AlphaFold3 is now available on Raven, complementing installations of AlphaFold2
that have been provided and regularly updated since summer 2021. To get
started, execute the command module help alphafold/3.0.0
on Raven and follow
the instructions.
An important difference to AlphaFold2 is that the AI model behind AlphaFold3 is not publicly available. Users must register with Google DeepMind and download their personal copy after approval. By default, for the software installation provided by MPCDF, the weights file ‘af3.bin’ has to be placed into the home directory at ‘~/alphafold_3_0_0/model/’. It is the responsibility of the user to comply with the terms of use of the AI model.
The MPCDF is interested in getting feedback from users on the usability and performance of AlphaFold3 on the A100 GPUs of Raven. The memory requirements of AlphaFold3 are higher than those of AlphaFold2, and therefore out-of-memory conditions are more likely to happen. The scripts provided by our installation try to mitigate this situation by enabling CUDA unified memory for the inference step, logically extending the GPU memory with host memory.
Klaus Reuter
Resource limits on the HPC machines
In order to maintain the responsiveness of the login nodes on the HPC machines, per-user resource limits were introduced on Raven and also on Viper earlier this year. The per-user limit is currently two cores on raven01/02 and viper01/02 and 6 cores on raven03/04 and viper03/04, respectively. A hard memory limit is also enforced, which is 10% of the available memory on the first two login nodes of Raven and 50% of the available memory for the login nodes 3 and 4 of Raven and all login nodes of Viper. The following table summarizes these limits.
raven01/02 | raven03/04 | viper01/02 | viper03/04 | |
---|---|---|---|---|
cores | 2 | 6 | 2 | 6 |
memory | 50 GB | 256 GB | 256 GB | 256 GB |
As a consequence, this limits running multi-threaded or distributed jobs (which is the intention), but it may also affect
the (parallel) performance of the build procedures of large HPC codes. Usually the builds are done in parallel with the build system spawning threads (make -j
or
cmake --build . --parallel
are typical examples). The number of threads spawned should be limited in the build procedure to the number of
cores available (2 or 6) by passing this number to the build command
(make -j 6
or cmake --parallel 6
).
It is important to note that these resource limits also apply to CI jobs executed by a GitLab runner which has been launched by the user on the login nodes. Hence, also such runners should take the above mentioned resource limits into account when launching parallel builds, otherwise the build jobs may slow down significantly.
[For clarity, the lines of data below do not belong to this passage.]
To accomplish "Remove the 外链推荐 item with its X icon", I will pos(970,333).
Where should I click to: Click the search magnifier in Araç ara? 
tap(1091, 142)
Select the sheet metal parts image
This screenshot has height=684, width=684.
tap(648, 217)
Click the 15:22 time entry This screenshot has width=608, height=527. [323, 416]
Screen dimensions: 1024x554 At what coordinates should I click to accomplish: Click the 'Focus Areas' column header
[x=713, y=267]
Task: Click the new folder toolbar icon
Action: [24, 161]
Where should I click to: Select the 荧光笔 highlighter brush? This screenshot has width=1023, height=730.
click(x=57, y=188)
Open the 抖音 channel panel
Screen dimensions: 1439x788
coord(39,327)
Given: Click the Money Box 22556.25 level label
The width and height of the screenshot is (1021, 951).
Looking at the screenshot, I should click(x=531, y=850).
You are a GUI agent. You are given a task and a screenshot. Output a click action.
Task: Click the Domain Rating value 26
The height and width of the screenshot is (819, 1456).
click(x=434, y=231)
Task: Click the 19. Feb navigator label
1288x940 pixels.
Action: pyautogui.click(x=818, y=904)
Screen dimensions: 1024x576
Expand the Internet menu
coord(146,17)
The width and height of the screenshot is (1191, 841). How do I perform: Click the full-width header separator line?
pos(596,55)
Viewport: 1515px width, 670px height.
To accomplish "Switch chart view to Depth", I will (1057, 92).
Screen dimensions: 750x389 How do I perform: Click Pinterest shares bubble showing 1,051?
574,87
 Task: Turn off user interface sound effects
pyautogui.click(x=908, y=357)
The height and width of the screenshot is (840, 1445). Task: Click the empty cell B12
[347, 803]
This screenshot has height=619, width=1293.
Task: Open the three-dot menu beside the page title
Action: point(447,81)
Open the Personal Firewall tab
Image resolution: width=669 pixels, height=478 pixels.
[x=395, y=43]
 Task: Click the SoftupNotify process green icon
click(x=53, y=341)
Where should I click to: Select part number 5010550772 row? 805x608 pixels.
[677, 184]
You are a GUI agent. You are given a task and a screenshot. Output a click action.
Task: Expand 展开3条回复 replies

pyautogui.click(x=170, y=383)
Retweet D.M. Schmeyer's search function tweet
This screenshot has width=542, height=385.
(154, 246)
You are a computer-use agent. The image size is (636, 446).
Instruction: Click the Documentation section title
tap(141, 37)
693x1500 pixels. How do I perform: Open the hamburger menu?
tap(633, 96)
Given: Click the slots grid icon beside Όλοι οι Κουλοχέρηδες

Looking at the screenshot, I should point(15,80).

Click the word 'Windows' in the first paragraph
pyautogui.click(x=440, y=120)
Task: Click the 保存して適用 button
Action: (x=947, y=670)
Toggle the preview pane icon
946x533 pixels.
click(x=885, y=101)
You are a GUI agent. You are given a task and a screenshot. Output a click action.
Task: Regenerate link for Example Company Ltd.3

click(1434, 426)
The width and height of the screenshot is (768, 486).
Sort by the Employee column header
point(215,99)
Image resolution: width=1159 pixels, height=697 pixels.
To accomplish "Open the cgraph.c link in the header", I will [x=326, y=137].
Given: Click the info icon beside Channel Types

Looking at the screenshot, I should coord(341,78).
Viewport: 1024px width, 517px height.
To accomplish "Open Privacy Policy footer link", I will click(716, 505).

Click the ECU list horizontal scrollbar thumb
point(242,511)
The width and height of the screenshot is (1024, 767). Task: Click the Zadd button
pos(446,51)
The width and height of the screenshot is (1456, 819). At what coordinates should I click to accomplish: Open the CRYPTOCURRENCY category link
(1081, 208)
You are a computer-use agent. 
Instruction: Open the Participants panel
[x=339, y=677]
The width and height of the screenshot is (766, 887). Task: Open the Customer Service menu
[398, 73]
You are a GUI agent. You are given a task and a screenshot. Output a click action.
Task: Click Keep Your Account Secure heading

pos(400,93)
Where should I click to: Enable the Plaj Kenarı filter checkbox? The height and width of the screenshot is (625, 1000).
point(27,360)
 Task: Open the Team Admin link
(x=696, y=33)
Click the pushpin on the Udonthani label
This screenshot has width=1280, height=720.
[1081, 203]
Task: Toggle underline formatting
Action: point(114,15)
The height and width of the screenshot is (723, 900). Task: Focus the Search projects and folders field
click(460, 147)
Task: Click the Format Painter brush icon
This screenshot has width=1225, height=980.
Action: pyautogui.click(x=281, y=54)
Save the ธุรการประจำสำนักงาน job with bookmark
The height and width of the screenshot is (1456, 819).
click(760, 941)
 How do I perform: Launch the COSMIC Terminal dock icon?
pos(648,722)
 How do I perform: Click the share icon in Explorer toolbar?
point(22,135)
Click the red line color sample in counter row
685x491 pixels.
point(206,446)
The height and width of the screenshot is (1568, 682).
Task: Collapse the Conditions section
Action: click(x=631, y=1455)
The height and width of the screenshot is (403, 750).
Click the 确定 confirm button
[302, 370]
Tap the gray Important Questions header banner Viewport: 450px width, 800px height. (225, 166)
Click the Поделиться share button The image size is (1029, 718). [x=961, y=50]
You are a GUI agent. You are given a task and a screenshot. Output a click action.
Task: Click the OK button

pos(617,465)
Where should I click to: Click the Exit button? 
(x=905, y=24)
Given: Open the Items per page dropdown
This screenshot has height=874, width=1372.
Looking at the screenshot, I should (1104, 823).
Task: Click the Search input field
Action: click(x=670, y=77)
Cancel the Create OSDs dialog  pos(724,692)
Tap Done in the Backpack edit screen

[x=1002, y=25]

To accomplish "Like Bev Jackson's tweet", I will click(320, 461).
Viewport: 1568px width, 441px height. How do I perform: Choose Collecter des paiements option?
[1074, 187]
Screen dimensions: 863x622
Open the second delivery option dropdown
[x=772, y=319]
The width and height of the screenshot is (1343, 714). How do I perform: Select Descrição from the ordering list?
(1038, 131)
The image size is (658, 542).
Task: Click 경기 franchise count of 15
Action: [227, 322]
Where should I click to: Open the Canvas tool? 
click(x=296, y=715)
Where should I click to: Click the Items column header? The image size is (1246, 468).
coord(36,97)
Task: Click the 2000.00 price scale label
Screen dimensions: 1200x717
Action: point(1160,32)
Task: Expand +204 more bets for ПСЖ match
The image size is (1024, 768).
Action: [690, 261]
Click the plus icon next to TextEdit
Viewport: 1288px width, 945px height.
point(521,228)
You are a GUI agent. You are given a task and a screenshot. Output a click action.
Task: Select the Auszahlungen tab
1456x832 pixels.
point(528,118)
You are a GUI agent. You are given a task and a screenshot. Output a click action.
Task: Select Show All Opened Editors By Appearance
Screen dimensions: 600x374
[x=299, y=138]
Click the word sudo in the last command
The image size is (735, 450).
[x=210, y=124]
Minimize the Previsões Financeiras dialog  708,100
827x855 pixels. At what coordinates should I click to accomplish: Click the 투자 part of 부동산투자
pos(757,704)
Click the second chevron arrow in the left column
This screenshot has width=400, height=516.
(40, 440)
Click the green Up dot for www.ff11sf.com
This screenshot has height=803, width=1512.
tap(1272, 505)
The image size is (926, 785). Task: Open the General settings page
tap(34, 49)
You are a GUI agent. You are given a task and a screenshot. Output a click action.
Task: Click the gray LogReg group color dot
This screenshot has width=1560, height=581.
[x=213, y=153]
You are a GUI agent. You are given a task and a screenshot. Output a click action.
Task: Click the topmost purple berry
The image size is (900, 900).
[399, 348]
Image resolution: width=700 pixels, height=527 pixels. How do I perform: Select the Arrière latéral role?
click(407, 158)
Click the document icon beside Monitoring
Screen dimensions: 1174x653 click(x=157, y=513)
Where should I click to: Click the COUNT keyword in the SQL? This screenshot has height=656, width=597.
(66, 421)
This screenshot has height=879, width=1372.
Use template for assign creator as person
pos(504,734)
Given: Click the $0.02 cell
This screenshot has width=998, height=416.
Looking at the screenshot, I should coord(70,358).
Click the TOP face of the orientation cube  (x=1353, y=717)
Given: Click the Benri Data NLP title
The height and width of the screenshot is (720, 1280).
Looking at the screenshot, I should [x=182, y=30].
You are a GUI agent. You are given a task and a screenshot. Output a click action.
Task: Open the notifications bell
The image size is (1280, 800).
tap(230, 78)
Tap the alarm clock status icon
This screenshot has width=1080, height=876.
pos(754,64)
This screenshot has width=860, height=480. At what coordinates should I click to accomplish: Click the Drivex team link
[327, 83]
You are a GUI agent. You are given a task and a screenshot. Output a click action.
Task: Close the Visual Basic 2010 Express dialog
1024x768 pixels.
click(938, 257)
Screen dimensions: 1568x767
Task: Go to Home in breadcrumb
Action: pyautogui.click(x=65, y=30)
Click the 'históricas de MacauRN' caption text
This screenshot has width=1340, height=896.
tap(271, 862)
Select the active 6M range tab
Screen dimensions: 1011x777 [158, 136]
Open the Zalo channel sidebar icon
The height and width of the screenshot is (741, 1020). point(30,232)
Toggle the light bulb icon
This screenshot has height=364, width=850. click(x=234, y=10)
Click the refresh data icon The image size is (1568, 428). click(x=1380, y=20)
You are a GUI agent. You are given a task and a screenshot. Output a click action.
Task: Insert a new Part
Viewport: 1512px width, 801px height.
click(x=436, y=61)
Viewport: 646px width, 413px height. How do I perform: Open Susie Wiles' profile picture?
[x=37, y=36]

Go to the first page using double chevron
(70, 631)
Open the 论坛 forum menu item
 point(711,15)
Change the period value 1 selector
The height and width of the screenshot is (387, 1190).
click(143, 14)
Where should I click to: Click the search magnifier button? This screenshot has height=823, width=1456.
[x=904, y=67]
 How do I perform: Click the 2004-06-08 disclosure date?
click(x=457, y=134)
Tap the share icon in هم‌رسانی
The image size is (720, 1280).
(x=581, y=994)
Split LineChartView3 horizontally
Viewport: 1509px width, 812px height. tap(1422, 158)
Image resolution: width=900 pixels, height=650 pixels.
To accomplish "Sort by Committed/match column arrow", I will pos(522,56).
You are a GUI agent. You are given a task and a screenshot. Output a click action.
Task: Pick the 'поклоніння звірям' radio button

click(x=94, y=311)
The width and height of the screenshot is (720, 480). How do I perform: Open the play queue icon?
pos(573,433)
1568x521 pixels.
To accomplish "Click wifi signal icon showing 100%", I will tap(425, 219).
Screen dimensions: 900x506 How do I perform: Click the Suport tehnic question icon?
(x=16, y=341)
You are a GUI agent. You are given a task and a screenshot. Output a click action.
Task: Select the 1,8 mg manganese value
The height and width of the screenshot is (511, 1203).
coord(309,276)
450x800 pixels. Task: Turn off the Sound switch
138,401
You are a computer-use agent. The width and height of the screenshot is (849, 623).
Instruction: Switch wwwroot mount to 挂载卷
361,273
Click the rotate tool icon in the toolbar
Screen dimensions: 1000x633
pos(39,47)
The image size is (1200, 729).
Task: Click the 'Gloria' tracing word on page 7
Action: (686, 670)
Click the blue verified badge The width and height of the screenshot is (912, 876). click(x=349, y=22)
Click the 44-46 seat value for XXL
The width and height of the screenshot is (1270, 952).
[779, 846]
There are the following options to increase the build performance for such CI jobs:
Move your GitLab runners which use local builds from raven01/02 and viper01/02 to raven03/04 and viper03/04 and restrict the build procedure’s parallelism to 6.
You can keep your runners on the first two Raven nodes, but submit the build job into the “interactive” queue via the Slurm system. There you can use up to 8 cores for your job and hence use 8 threads for the build procedure.
salloc --partition=interactive -n 1 --cpus-per-task=8 --time=00:20:00 --mem=32G srun <build command>
Change your build tests to use the shared runners of our GitLab instance.
Tilman Dannert
HPC monitoring on Viper
The MPCDF is running a comprehensive performance monitoring system on the HPC systems that allows support staff as well as users to check on a plethora of performance metrics of compute jobs. Recently, the system was deployed to the Viper supercomputer. Unlike Raven and previous HPC systems, Viper features AMD EPYC Genoa CPUs with Zen4 cores that have somewhat less-capable Performance Monitoring Units (PMUs). For instance, while on Intel-based CPUs, GFLOP rates can be obtained individually for each precision and vector width, only total GFLOP rates independent of the precision can be measured on the AMD Zen4 processors. Similarly, the support for uncore events such as the memory bandwidth is still limited, but expected to continuously improve with more recent kernel versions. Users can access their performance data under these limitations. We’re working on improving the support for the Viper system over time.
Klaus Reuter
Routine transition to a new set of CI module images in 2025
Since late 2023 the MPCDF has been providing Docker images with software stacks that are installed in an essentially identical fashion on the HPC systems, enabling users to test their software consistently with various compiler and library toolchains on the GitLab shared CI runners. Interested readers can find the full announcement in Bits & Bytes No. 214, December 2023.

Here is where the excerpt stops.